Reasonable people can disagree about how effective the DOL regulations are likely to be, and whether they will lead to overreporting or underreporting of persuader activity, but there was nothing reasonable about the House hearings.  I’ve written about these House hearings before.  Once again, this hearing held true to form.  First, you have the conclusory title.  There’s not even a pretense that this is an attempt to help the committee members reach an informed judgment.  Then, you have the unbalanced witness list.  The Republicans choose three witnesses and let the Democrats invite one.  Finally, just to make sure that the Republicans won’t let any contrary information sway their opinions, they refuse to even ask any questions of the witness that the Democrats have invited.

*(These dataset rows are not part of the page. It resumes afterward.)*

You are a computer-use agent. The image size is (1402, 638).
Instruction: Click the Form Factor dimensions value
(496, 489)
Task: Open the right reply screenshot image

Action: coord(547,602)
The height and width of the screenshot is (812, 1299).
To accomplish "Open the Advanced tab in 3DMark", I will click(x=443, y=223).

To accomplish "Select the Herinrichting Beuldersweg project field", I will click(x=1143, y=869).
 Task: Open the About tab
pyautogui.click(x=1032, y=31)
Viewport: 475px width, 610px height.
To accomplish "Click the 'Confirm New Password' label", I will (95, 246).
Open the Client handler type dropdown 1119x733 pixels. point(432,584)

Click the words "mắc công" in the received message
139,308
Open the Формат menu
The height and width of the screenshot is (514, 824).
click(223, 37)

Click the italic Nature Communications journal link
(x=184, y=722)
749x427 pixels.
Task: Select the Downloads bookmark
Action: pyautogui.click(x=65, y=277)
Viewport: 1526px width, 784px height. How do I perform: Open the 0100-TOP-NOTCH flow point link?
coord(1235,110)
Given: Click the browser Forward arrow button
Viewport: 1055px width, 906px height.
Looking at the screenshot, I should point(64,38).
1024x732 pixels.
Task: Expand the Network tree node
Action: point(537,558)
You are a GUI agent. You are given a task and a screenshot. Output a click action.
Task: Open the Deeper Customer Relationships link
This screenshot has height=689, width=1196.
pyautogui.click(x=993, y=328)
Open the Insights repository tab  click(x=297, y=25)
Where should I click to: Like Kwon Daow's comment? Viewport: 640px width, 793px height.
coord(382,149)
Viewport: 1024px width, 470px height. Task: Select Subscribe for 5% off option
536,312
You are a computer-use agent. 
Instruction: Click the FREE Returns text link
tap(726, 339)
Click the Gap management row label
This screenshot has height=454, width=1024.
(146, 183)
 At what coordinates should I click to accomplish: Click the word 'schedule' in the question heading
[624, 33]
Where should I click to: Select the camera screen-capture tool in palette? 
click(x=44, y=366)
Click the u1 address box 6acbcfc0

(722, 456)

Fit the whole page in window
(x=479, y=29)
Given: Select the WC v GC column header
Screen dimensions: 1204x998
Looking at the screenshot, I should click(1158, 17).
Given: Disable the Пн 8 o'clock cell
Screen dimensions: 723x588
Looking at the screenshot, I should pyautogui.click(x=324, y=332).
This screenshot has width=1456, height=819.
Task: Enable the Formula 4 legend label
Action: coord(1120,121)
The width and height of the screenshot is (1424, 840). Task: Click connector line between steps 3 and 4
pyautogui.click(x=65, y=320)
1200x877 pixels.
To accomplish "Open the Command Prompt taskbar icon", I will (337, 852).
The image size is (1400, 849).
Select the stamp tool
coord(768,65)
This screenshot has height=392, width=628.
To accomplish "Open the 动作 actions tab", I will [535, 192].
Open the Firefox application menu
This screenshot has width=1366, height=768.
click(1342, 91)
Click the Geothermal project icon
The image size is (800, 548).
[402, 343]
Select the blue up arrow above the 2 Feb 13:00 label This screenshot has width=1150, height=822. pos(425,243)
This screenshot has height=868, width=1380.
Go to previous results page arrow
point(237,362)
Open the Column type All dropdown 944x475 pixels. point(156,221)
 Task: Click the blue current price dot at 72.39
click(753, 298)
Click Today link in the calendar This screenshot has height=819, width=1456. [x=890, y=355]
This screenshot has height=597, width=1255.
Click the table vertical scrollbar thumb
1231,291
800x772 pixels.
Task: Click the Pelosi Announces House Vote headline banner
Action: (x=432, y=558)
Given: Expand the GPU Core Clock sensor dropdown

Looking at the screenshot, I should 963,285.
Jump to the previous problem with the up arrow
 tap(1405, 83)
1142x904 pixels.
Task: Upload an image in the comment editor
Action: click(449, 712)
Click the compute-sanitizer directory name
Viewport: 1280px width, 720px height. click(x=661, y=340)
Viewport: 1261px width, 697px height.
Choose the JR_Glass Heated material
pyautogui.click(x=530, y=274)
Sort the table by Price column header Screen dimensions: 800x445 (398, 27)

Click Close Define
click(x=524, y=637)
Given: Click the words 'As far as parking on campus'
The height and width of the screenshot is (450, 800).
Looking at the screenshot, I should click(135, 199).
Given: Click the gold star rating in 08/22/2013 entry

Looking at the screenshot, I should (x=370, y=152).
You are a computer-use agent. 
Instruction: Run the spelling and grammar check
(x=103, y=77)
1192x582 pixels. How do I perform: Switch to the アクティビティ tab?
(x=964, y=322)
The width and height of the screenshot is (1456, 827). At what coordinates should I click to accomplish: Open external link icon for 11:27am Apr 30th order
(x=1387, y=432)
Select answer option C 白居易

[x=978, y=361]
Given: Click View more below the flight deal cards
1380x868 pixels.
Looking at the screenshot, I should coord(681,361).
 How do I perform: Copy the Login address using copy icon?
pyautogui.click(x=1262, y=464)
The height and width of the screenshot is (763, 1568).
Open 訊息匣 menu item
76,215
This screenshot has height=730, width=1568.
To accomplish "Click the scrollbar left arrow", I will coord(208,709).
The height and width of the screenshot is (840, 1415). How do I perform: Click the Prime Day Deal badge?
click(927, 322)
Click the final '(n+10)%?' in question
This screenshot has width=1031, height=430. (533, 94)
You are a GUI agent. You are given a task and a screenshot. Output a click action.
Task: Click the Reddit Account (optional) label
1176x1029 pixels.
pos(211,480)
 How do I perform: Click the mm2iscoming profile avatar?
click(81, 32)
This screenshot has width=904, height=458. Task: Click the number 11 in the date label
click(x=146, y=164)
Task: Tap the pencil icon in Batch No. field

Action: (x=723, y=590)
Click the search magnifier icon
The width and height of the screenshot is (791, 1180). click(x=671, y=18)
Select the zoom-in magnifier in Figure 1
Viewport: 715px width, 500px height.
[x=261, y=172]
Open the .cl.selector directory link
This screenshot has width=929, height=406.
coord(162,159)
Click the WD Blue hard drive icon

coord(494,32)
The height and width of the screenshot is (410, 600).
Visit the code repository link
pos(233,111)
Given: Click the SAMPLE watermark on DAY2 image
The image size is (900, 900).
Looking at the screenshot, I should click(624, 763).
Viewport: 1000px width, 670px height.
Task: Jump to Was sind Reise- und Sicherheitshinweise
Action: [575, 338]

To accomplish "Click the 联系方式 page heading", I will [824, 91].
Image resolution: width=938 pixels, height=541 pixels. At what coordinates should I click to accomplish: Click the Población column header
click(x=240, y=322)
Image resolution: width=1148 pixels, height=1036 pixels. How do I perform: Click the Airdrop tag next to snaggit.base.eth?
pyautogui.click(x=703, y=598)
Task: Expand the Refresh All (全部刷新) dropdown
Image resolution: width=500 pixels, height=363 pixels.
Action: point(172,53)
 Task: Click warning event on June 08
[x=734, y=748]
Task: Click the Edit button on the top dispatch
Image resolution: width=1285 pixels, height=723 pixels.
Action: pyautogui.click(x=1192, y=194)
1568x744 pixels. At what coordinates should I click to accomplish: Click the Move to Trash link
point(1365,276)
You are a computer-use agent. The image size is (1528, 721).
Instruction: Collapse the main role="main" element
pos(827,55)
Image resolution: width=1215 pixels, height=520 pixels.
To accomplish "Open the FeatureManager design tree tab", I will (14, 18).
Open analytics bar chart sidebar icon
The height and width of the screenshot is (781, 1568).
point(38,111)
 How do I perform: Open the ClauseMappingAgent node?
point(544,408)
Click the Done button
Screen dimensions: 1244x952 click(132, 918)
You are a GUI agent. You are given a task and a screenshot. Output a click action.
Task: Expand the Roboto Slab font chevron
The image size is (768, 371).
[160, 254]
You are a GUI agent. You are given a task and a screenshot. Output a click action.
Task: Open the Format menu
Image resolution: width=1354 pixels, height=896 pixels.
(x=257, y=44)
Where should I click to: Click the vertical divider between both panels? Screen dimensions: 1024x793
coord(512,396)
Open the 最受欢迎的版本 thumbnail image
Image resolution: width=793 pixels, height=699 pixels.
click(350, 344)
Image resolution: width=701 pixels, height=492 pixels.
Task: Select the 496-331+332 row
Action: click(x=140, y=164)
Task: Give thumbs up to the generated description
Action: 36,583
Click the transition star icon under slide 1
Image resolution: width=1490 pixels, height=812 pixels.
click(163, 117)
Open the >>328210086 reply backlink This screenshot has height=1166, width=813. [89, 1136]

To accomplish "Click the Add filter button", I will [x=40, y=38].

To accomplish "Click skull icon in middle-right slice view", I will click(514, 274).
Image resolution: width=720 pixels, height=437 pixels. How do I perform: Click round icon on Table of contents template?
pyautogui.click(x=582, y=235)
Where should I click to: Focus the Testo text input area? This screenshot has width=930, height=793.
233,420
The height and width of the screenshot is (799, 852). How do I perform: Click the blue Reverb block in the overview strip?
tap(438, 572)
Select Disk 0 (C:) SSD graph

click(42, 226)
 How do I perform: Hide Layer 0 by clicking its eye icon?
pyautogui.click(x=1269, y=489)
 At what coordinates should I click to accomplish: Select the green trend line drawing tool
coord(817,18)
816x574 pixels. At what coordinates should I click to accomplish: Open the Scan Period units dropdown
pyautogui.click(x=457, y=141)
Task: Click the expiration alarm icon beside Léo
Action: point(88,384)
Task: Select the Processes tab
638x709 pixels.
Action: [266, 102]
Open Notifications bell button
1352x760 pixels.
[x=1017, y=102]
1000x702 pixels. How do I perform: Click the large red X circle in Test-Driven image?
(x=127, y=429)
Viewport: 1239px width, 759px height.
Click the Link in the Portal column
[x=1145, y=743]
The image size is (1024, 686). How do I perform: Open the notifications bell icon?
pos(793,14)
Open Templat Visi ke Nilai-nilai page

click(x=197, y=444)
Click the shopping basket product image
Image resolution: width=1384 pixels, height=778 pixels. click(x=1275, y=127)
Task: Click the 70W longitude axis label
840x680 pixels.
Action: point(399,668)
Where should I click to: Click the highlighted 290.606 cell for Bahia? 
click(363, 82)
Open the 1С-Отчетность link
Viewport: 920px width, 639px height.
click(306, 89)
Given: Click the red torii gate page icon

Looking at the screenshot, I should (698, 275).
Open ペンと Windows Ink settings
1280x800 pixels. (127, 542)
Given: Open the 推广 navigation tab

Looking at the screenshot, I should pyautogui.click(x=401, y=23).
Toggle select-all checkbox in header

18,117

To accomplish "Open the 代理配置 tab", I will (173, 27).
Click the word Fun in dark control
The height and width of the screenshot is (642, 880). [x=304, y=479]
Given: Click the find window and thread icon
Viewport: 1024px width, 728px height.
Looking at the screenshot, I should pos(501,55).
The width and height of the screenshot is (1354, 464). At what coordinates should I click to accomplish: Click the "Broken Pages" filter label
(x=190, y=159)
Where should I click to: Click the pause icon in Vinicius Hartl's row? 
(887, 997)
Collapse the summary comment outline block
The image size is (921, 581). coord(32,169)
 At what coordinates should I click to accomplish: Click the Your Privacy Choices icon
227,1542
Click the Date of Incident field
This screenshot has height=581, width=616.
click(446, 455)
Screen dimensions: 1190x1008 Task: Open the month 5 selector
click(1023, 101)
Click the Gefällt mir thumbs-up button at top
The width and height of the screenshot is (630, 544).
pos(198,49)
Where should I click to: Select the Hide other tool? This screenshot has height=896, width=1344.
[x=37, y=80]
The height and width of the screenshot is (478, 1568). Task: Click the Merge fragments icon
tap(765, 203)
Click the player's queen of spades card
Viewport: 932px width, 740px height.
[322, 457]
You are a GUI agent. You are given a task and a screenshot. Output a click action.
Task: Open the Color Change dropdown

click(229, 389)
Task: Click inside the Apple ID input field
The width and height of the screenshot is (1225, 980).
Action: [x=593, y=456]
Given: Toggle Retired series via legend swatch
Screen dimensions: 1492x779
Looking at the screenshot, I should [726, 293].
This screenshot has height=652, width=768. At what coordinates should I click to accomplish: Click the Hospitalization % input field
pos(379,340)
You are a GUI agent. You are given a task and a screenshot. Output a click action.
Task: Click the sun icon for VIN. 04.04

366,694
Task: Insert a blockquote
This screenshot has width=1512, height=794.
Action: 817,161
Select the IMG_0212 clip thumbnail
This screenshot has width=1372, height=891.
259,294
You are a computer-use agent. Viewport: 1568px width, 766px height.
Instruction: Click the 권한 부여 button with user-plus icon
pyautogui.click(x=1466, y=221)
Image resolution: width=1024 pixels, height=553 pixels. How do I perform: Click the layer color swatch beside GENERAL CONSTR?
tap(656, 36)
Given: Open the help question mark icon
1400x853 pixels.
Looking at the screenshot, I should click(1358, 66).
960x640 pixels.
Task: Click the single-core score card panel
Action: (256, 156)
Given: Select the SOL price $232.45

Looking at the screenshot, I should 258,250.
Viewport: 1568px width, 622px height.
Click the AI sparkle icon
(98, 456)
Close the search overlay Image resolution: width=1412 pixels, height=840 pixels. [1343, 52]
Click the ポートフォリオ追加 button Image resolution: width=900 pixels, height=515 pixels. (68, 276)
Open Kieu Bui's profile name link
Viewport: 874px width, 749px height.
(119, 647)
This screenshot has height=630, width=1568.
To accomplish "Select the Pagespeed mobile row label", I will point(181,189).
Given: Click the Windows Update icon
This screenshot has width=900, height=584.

The Republican Chairman of the Committee, Phil Roe issued a press release asserting that the rule will “restrict employer speech, stifle worker free choice, and harm small businesses.”  The theory is that somehow no consultant will engage in activity that could trigger a disclosure obligation.  But if a consultant has built a business on running anti-union campaigns, there is no reason to think the consultant would choose to go out of business rather than file disclosure reports.  During the Bush Administration, the Labor Department dramatically increased union disclosure obligations.  Now, unions need to disclose every expenditure of more than $5,000.00.  The witness invited by the Democrats, Jonathan Newman, a lawyer who represents unions, pointed out that unions now disclose all payments to lawyers above that threshold and yet there is no evidence that unions have been unable to obtain counsel.  Of course, when Newman spoke the Republicans on the committee practically plugged their ears and sang “I can’t hear you.”

I don’t harbor many illusions about the possibility of bipartisanship when it comes to labor-management issues, but even though I’ve seen this movie before, it’s still depressing to watch it play out.  In the real world, when unions and management sit at the bargaining table, at least they listen to each other, and occasionally find common ground.  In a more rational world, one could imagine members of Congress acknowledging that if unions are going to be subjected to stepped-up financial disclosures, it makes sense to require employers to disclose more regarding their spending on anti-union persuader activities.  But, that would appear to require a different cast of characters in Congress.  In the meantime, the irony is that the persuader industry is built on the notion that a well-crafted message can change people’s minds, yet the hearing showed just how difficult that task can be.